▸ **What the exercise asks**
For this exercise, write out exactly the lines from the line containing "Click the Accounting" through the last line of the records, and no other lines.

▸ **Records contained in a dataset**
◆ ◆ ◆ ◆

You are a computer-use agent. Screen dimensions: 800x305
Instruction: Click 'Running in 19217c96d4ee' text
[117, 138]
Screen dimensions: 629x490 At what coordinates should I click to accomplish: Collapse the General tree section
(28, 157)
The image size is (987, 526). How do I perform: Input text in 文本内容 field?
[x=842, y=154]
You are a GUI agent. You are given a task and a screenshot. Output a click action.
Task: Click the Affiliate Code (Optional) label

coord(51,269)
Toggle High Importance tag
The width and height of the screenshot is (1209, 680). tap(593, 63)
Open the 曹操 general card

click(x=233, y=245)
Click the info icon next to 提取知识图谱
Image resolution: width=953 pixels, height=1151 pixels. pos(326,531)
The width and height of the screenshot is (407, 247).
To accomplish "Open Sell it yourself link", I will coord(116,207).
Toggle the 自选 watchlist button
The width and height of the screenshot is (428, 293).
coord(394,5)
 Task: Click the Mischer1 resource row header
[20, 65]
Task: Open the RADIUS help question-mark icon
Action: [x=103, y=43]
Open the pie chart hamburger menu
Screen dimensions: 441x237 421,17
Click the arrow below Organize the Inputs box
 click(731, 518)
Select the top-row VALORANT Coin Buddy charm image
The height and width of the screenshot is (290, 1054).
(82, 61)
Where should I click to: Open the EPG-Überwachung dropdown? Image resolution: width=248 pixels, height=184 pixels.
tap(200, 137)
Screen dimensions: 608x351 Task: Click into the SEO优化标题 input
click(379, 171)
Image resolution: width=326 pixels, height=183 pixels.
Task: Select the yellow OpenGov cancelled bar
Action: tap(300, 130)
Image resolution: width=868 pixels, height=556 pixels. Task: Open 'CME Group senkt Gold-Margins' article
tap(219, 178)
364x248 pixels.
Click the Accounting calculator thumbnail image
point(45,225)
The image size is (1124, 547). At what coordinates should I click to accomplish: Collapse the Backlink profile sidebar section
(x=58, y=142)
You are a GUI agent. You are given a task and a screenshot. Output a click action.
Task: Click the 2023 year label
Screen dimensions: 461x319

◆ ◆ ◆ ◆

▸ **Response for this exercise**
Click the Accounting calculator thumbnail image
point(45,225)
The image size is (1124, 547). At what coordinates should I click to accomplish: Collapse the Backlink profile sidebar section
(x=58, y=142)
You are a GUI agent. You are given a task and a screenshot. Output a click action.
Task: Click the 2023 year label
Screen dimensions: 461x319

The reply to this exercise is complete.